# Keep your tickets if you are in the award program



## Gingee (Aug 19, 2008)

I have completed a trip a week ago. Unfortunately we threw our tickets away after we used them. We still have our reservation number so I don't know if that will help. Anyway, we are having a hard time getting credit for our trip. So, keep your tickets until you get them on your award program after your trip.


----------



## Joel N. Weber II (Aug 19, 2008)

Isn't it perfectly normal for the automatic crediting to take more than a week?


----------



## AlanB (Aug 19, 2008)

Well first off if you only completed the trip a week ago, then it's way to early to be worrying about your points. It can take up to three weeks before the points post.

And yes, one should never throw away one's ticket stubs, at least until the points post.

Finally, this is an AGR topic, so I'm moving it over to that forum.


----------



## Gingee (Aug 21, 2008)

Well I am trying to find out if the points "took". I paid for the trip last fall and used them July 31rst. So far there isn't anything on my "credit" for the points I earned during the trip. We left the 31rst of July and came back August llth. I keep calling and keep getting switched around.


----------



## gswager (Aug 21, 2008)

Gingee said:


> Well I am trying to find out if the points "took". I paid for the trip last fall and used them July 31rst. So far there isn't anything on my "credit" for the points I earned during the trip. We left the 31rst of July and came back August llth. I keep calling and keep getting switched around.


It's still too soon to add points to your account. It may take up to a month to make it happens.


----------



## The Metropolitan (Aug 27, 2008)

I don't know if it's the ridership records contributing to this on this peak travel season, but I've noticed Amtrak Travel AGR points have been slow to post, if at all.

Only one leg of a BAL-WAS r/t I took 7 weeks ago ever posted. Of course, the leg that didn't is the one I can't find the stub for.

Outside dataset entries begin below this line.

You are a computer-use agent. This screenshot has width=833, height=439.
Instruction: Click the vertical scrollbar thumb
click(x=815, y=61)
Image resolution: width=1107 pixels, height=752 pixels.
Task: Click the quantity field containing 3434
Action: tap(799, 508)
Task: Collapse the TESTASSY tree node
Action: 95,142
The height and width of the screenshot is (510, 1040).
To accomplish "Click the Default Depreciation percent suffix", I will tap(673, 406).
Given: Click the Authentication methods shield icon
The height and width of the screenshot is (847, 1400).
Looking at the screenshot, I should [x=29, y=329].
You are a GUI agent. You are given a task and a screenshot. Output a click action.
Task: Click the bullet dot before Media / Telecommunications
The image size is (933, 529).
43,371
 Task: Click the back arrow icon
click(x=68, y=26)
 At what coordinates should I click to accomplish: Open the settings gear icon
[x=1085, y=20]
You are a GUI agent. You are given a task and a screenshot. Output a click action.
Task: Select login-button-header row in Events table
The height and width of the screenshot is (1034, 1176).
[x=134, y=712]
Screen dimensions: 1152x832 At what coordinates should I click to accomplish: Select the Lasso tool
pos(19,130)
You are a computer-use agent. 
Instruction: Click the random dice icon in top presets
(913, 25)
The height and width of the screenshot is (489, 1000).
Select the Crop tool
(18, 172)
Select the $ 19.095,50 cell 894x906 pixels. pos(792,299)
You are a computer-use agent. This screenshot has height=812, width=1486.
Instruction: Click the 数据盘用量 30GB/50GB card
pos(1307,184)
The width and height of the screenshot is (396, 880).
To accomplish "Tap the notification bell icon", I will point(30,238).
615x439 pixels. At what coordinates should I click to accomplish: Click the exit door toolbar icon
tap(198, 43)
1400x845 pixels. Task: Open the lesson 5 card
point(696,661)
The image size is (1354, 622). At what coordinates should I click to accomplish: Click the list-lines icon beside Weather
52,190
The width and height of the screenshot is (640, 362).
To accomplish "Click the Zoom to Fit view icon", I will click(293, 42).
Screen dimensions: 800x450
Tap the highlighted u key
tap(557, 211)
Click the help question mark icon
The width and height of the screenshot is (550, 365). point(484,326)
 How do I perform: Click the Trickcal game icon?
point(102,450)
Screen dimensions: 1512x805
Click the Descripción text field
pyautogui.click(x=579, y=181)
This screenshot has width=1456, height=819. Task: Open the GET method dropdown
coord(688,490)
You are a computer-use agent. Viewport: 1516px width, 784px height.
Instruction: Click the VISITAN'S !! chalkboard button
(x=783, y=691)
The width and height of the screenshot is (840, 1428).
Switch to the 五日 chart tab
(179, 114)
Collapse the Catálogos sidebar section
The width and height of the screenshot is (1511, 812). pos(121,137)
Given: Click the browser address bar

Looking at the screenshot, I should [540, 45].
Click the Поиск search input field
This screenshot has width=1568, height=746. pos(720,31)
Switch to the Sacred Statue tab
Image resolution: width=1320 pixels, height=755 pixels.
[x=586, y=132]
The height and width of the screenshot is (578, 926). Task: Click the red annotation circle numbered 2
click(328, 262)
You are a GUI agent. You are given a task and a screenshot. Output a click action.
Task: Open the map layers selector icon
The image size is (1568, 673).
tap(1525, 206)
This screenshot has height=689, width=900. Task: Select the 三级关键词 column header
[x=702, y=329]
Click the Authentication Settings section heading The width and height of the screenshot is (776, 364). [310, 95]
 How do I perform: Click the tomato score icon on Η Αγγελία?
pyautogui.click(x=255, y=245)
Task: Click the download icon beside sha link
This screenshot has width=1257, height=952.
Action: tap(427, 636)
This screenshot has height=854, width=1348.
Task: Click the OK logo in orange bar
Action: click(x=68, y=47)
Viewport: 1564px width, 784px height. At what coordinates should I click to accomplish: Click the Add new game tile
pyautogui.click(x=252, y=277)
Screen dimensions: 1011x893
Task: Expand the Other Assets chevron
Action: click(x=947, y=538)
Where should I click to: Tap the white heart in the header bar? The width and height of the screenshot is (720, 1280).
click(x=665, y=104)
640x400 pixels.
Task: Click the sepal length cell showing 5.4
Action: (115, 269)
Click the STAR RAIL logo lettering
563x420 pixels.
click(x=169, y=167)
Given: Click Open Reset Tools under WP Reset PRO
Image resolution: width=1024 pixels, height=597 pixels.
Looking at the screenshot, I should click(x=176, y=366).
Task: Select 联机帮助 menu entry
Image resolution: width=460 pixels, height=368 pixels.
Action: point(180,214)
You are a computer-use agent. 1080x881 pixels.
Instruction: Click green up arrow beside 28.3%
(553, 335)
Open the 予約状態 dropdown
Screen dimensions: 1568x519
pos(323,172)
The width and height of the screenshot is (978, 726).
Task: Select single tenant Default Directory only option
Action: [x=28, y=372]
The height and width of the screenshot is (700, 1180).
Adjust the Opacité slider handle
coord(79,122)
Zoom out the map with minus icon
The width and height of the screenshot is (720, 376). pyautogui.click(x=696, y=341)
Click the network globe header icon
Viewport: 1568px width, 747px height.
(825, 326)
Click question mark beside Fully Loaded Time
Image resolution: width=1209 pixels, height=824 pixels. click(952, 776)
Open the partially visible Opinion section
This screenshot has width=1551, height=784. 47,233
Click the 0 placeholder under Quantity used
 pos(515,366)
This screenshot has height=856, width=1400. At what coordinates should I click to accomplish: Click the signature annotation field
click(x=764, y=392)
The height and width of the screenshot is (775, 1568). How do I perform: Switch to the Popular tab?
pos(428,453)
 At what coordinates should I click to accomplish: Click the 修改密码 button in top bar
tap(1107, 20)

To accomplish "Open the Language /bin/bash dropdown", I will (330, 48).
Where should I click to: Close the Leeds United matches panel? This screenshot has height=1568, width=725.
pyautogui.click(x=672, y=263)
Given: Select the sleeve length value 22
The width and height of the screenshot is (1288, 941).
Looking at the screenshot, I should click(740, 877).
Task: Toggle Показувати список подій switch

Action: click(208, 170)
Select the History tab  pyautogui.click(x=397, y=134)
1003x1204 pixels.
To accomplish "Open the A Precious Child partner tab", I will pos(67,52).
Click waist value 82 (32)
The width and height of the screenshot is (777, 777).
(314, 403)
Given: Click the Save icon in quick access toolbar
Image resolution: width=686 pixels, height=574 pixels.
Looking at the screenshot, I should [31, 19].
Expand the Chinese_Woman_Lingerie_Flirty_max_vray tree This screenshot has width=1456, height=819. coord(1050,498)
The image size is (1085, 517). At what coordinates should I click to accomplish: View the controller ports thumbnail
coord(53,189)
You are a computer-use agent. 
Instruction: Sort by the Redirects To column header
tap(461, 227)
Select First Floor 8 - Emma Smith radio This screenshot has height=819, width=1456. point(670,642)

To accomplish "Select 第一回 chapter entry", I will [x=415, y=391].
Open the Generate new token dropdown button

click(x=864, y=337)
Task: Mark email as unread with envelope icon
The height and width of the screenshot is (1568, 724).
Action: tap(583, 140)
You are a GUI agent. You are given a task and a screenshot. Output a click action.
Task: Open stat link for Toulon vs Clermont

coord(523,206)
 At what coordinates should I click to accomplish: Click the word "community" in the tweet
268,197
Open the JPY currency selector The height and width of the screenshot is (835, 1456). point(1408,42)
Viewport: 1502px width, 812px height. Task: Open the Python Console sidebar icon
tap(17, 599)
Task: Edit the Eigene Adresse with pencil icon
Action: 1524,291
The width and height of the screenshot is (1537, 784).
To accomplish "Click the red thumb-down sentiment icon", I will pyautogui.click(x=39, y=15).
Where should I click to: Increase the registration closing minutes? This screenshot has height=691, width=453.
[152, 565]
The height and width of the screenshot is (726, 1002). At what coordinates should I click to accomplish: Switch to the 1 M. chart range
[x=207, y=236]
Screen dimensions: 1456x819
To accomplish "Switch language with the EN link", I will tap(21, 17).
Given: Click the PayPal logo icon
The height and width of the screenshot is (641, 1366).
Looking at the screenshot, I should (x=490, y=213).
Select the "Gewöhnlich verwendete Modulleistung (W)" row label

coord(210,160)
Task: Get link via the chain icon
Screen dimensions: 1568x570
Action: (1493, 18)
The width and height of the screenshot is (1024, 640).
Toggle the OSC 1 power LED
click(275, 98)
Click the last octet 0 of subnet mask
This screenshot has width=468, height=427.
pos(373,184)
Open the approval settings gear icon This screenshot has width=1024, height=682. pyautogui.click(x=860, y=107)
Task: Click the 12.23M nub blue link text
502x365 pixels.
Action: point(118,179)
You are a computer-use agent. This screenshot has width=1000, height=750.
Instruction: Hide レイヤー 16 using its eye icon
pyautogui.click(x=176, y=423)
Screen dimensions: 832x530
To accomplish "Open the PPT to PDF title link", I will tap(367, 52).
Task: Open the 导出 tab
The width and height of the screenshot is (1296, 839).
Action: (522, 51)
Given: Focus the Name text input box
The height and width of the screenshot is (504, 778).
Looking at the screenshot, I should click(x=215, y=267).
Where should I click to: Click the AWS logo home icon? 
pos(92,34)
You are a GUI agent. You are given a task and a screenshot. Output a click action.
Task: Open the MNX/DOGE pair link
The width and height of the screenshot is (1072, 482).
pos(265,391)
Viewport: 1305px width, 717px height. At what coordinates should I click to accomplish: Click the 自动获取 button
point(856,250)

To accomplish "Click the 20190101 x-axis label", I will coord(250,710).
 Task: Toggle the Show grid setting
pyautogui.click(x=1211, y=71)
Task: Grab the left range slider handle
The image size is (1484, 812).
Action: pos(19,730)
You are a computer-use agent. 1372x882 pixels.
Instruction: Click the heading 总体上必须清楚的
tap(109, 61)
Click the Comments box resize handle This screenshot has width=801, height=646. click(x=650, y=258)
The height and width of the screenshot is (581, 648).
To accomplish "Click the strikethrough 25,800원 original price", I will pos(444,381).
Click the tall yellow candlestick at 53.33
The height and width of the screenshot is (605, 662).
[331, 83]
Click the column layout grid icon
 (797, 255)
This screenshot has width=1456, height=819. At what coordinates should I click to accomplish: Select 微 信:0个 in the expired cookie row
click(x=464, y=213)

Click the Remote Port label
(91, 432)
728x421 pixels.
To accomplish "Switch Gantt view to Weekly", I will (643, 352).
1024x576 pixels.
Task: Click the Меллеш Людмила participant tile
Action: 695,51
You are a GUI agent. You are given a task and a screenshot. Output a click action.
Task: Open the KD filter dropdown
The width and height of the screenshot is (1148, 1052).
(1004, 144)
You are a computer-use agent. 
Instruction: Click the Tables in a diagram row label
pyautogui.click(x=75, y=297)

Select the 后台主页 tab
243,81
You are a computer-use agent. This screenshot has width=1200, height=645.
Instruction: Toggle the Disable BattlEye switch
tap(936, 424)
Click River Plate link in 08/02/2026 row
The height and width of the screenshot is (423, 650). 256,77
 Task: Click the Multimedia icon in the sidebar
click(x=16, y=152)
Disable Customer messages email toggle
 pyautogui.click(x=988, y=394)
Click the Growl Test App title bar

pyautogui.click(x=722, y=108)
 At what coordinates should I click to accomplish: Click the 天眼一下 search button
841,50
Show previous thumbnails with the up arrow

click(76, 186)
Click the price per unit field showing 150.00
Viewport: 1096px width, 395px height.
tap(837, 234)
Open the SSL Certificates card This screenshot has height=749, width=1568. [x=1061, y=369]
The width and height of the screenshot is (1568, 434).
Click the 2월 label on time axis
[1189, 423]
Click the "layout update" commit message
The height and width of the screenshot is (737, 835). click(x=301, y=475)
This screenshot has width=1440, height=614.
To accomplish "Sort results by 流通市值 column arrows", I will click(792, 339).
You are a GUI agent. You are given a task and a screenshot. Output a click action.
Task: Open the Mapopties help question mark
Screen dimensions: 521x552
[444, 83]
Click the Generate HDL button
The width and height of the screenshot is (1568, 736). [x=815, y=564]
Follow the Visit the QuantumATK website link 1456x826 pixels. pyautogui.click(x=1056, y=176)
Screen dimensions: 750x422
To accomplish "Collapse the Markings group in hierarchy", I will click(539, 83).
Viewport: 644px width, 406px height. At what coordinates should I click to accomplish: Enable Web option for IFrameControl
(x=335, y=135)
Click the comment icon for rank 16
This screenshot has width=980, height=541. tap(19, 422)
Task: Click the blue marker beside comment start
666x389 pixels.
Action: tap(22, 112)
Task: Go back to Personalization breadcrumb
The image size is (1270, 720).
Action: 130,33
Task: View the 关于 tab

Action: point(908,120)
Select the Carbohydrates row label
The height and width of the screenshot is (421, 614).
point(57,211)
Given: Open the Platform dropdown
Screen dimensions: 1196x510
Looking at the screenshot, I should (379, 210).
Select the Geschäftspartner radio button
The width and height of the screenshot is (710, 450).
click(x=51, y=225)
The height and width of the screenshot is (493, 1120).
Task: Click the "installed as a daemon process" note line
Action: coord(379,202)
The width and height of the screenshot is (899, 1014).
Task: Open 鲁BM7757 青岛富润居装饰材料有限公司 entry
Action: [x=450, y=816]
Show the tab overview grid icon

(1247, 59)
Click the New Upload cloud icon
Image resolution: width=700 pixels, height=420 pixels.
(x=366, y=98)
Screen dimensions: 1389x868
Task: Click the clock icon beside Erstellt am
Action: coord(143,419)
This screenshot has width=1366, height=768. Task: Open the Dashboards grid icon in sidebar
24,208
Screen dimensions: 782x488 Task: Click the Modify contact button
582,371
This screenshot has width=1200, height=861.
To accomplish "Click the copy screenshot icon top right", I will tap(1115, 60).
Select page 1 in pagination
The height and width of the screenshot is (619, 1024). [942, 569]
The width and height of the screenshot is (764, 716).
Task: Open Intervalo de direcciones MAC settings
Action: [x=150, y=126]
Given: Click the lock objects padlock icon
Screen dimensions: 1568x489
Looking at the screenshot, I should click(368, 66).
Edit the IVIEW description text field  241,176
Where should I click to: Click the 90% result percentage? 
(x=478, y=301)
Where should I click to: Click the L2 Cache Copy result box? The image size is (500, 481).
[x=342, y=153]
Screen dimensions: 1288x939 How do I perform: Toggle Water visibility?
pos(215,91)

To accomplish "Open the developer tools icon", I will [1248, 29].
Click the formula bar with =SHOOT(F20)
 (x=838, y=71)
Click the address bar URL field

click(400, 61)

And again, it's been 3 weeks now and only one leg of my BAL-ALX r/t has posted. Thankfully, I have the stub for that one.

I'd gotten used to Amtrak travel points ALWAYS posting without fail, and usually within a week of travel that I let my guard down a bit here, and it's bitten me. I just hope my lost segment isn't the difference between AGR Select or not.

This and the fact that I still am awaiting my Companion Vouchers, and my AGR stress level is increasing just a bit. At least the Online Mall has been working well for me as of late.


----------



## AlanB (Aug 27, 2008)

I can't speak for the trip from 7 weeks ago, but the delayed vouchers and the delay in posting for the more recent trip may have something to do with the planned transfer of AGR operations from Carlson to a new company this month.


----------